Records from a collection

################

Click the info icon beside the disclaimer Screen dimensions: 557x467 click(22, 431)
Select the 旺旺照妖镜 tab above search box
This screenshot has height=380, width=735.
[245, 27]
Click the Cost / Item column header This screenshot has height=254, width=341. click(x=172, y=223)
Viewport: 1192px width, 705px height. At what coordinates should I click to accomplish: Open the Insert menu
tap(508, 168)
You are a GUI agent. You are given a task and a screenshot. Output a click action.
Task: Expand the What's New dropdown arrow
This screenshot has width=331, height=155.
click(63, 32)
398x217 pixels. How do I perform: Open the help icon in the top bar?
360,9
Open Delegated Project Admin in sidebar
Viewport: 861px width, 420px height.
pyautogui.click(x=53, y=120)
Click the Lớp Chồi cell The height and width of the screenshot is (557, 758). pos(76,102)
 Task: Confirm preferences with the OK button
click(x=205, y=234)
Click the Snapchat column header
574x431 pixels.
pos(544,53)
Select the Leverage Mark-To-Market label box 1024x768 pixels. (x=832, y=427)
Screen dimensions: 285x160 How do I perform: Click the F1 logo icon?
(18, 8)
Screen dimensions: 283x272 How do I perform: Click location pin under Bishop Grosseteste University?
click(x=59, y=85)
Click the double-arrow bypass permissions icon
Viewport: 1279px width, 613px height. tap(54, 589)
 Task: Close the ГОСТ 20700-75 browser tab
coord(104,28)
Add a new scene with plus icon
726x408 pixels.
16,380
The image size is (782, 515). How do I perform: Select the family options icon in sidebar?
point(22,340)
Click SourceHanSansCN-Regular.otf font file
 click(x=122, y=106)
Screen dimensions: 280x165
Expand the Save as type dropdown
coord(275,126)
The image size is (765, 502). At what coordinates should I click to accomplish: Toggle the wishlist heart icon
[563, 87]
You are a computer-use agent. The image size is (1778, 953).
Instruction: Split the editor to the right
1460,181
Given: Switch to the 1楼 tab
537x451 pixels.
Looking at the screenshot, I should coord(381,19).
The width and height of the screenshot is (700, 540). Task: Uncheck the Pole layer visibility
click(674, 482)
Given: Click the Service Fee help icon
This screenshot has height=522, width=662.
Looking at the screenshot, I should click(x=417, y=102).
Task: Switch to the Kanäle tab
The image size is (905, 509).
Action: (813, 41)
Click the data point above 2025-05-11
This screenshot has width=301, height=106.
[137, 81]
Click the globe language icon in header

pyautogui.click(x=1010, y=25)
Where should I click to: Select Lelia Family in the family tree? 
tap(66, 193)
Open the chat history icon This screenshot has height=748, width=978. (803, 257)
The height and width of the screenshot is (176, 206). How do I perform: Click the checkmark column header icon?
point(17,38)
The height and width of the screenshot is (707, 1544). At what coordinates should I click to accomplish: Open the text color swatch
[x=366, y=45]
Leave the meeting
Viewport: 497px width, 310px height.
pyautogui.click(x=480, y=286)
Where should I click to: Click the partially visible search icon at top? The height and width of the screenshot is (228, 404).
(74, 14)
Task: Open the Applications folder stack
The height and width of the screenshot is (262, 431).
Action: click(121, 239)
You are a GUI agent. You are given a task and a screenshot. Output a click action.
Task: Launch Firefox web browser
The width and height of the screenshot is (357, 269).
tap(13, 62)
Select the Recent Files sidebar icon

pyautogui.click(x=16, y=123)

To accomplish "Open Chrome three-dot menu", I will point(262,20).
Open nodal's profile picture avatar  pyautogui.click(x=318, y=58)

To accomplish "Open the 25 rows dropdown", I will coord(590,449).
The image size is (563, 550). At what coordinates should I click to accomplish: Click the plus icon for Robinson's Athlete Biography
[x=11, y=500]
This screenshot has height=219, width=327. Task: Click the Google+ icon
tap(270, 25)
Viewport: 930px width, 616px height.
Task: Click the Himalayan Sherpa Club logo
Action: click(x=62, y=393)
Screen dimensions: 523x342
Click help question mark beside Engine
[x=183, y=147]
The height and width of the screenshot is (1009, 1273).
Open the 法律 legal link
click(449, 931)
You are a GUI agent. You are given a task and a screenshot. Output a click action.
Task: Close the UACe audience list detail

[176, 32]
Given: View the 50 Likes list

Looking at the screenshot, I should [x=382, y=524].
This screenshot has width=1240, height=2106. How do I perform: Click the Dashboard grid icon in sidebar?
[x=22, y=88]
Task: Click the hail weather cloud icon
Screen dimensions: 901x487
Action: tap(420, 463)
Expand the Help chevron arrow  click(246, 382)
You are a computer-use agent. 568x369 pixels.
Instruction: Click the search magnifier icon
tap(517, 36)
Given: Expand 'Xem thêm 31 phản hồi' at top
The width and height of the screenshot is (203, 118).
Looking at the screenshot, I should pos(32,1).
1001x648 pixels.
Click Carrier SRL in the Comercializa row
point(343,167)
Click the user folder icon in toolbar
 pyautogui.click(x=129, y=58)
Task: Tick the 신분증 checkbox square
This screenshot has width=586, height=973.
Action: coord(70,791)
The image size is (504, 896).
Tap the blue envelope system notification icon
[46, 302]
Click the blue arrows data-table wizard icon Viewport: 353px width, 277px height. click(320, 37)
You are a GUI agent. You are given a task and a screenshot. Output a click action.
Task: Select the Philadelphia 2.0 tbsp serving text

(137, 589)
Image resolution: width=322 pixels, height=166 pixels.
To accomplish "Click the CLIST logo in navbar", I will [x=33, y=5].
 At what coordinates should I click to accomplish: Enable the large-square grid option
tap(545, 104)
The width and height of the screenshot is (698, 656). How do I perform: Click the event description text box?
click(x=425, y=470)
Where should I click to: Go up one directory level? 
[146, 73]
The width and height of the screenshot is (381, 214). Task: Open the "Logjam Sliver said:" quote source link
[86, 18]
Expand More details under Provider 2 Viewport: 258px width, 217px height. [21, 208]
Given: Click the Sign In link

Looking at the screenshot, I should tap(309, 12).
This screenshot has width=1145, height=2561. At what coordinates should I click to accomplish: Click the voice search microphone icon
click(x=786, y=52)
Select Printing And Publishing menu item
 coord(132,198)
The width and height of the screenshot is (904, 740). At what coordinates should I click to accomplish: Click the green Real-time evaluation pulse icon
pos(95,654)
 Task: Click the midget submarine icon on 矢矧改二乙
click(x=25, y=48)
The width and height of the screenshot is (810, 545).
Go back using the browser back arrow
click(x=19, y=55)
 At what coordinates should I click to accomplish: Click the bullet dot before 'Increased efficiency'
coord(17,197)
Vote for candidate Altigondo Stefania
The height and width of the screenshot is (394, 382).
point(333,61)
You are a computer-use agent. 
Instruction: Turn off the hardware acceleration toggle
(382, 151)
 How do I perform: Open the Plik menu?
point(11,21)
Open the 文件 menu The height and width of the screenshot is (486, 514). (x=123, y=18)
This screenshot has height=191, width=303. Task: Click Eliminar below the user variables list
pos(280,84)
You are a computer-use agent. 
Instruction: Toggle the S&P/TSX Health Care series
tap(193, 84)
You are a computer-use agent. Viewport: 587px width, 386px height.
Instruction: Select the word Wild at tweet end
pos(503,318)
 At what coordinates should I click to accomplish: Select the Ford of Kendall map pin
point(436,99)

################

Assignment.
Beginning at the top of the data, extract each line through the line containing "Screen dimensions: 280x165" and return those lines exactly, with nothing added.

Response to the task.
Click the info icon beside the disclaimer Screen dimensions: 557x467 click(22, 431)
Select the 旺旺照妖镜 tab above search box
This screenshot has height=380, width=735.
[245, 27]
Click the Cost / Item column header This screenshot has height=254, width=341. click(x=172, y=223)
Viewport: 1192px width, 705px height. At what coordinates should I click to accomplish: Open the Insert menu
tap(508, 168)
You are a GUI agent. You are given a task and a screenshot. Output a click action.
Task: Expand the What's New dropdown arrow
This screenshot has width=331, height=155.
click(63, 32)
398x217 pixels. How do I perform: Open the help icon in the top bar?
360,9
Open Delegated Project Admin in sidebar
Viewport: 861px width, 420px height.
pyautogui.click(x=53, y=120)
Click the Lớp Chồi cell The height and width of the screenshot is (557, 758). pos(76,102)
 Task: Confirm preferences with the OK button
click(x=205, y=234)
Click the Snapchat column header
574x431 pixels.
pos(544,53)
Select the Leverage Mark-To-Market label box 1024x768 pixels. (x=832, y=427)
Screen dimensions: 285x160 How do I perform: Click the F1 logo icon?
(18, 8)
Screen dimensions: 283x272 How do I perform: Click location pin under Bishop Grosseteste University?
click(x=59, y=85)
Click the double-arrow bypass permissions icon
Viewport: 1279px width, 613px height. tap(54, 589)
 Task: Close the ГОСТ 20700-75 browser tab
coord(104,28)
Add a new scene with plus icon
726x408 pixels.
16,380
The image size is (782, 515). How do I perform: Select the family options icon in sidebar?
point(22,340)
Click SourceHanSansCN-Regular.otf font file
 click(x=122, y=106)
Screen dimensions: 280x165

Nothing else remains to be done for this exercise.